I have the following code. Calling f1 raises segfault, but not f2.
#include <stdlib.h>
#include <stdio.h>
void f1(unsigned char** arr)
{
unsigned char* p = *arr;
*p = 'h';
p++;
*p = '\0';
}
void f2(unsigned char* arr)
{
unsigned char* p = arr;
*p = 'h';
p++;
*p = '\0';
}
int main()
{
unsigned char a[31];
f1((unsigned char**)&a);
//f2(a);
printf("%s\n", a);
}
unsigned char** is a pointer to a pointer to an unsigned char.
&a returns the address of the array a[]. The type that &a returns is unsigned char (*)[31], not unsigned char**, which is why you can't simply call f1(a) which is a type mismatch. Pay attention to that error, it is important.
&a does not return the address of a pointer, but you are using a typecast to trick the compiler into thinking it does, thus you are forcing f1() to access an invalid memory address through an invalid pointer, hence the segfault.
IOW, you are taking a pointer-to-array and typecasting it to a pointer-to-pointer, which it is not. Inside f1(), the *arr dereference is expecting to yield an unsigned char* pointer to a valid unsigned char, but that is not actually the case. arr is pointing at a[] itself, and thus reading *arr will read and misinterpret the 1st 4 bytes (in a 32bit build) or 8 bytes (in a 64bit build) of a[] as being the value of a pointer, which they are not. Then dereferencing that pointer fails.
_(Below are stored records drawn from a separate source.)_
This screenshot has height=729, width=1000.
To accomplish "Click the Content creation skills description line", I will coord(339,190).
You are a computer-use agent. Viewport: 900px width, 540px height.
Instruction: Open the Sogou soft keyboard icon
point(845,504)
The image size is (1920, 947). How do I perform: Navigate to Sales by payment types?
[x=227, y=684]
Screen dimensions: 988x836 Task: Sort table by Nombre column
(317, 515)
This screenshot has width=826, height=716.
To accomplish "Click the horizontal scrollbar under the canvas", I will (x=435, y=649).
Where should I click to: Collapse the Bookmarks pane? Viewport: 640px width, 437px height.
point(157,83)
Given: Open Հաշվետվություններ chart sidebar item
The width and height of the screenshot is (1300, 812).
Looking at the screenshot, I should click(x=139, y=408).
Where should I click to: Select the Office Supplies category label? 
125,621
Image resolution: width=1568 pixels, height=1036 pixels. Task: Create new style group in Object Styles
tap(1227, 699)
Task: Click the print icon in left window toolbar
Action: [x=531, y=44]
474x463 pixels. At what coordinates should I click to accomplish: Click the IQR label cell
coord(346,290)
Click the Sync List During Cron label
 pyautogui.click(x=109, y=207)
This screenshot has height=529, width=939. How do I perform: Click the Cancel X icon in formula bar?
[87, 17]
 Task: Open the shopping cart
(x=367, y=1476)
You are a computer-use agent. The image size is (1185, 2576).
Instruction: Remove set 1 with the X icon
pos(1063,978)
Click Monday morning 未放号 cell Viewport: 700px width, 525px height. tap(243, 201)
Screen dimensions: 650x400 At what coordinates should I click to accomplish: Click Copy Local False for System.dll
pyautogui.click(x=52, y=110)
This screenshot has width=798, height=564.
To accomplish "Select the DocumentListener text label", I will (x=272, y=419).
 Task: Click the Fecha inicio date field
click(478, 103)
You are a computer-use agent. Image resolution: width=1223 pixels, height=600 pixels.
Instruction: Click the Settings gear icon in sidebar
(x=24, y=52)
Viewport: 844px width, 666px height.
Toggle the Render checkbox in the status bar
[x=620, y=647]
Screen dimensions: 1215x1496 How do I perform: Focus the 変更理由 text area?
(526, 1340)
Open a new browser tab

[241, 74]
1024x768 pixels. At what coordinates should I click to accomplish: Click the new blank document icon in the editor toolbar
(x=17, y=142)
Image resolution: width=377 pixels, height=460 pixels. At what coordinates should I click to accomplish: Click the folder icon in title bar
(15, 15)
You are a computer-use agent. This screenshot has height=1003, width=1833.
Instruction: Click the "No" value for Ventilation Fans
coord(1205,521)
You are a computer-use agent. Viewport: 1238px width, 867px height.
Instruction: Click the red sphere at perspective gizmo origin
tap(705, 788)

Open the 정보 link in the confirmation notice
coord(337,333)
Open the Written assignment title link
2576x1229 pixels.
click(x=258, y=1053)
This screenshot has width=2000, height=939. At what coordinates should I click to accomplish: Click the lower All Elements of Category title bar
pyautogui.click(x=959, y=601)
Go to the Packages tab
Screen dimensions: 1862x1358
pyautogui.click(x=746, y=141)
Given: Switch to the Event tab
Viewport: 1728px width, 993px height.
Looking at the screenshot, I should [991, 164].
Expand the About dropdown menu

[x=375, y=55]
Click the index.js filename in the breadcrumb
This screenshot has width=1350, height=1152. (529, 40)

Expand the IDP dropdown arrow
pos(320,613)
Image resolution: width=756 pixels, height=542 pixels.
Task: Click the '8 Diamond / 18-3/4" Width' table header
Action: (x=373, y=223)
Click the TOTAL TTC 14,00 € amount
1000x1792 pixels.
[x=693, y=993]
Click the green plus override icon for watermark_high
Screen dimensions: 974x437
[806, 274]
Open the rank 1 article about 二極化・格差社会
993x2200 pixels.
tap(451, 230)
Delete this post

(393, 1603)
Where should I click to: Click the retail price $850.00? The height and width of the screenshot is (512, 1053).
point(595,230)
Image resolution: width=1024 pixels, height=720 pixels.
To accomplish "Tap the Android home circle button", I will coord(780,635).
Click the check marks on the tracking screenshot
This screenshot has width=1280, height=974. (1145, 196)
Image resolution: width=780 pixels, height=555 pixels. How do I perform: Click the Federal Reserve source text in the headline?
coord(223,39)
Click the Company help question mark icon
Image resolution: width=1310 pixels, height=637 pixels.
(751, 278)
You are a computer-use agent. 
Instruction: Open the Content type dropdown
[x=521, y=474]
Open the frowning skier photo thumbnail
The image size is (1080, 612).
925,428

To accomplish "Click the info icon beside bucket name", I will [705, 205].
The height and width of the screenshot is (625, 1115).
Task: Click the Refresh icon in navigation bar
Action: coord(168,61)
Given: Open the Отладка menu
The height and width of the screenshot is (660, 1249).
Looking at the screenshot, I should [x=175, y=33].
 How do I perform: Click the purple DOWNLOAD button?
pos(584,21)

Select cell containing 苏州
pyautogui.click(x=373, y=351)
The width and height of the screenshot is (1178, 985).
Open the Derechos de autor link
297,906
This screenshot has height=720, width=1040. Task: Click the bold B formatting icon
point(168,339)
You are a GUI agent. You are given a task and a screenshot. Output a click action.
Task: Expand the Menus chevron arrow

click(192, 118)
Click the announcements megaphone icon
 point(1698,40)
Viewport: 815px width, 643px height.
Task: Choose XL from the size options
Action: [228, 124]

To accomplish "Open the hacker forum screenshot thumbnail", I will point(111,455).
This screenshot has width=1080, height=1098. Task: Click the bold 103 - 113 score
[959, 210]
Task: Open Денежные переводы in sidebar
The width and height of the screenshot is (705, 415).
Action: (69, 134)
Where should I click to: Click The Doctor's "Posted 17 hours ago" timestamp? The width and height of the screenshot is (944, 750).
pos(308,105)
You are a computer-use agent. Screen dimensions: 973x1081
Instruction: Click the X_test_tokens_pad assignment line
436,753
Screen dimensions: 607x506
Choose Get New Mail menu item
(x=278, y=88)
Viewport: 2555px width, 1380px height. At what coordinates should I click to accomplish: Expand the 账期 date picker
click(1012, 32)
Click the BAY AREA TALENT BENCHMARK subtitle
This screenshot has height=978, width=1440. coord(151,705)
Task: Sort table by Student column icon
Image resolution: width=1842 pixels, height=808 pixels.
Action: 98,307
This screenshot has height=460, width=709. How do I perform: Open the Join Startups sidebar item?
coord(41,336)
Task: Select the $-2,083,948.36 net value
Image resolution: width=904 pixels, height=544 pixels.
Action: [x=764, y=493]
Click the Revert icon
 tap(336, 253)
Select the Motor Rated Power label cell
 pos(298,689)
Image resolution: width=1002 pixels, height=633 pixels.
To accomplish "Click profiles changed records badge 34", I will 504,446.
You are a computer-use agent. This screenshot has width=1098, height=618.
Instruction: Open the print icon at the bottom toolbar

Do not blindly use typecasts just to silence compiler errors. They are errors for a reason. Typecasts are useful in certain cases, but this is not one of them. The correct way to call f1() with a[] in your example is like this:
unsigned char a[31];
unsigned char *ptr = a; // aka: = &a[0]
f1(&ptr);
Alternatively, change f1() to accept a pointer-to-array instead of a pointer-to-pointer:
#include <stdlib.h>
#include <stdio.h>
void f1(unsigned char (*arr)[31])
{
unsigned char* p = *arr;
*p = 'h';
p++;
*p = '\0';
}
int main()
{
unsigned char a[31];
f1(&a);
printf("%s\n", a);
}
As for why calling f2(a) works as-is, that is because an array decays into a pointer to its 1st element, and f2() is using that pointer correctly. That is not the case when you are calling f1(&a).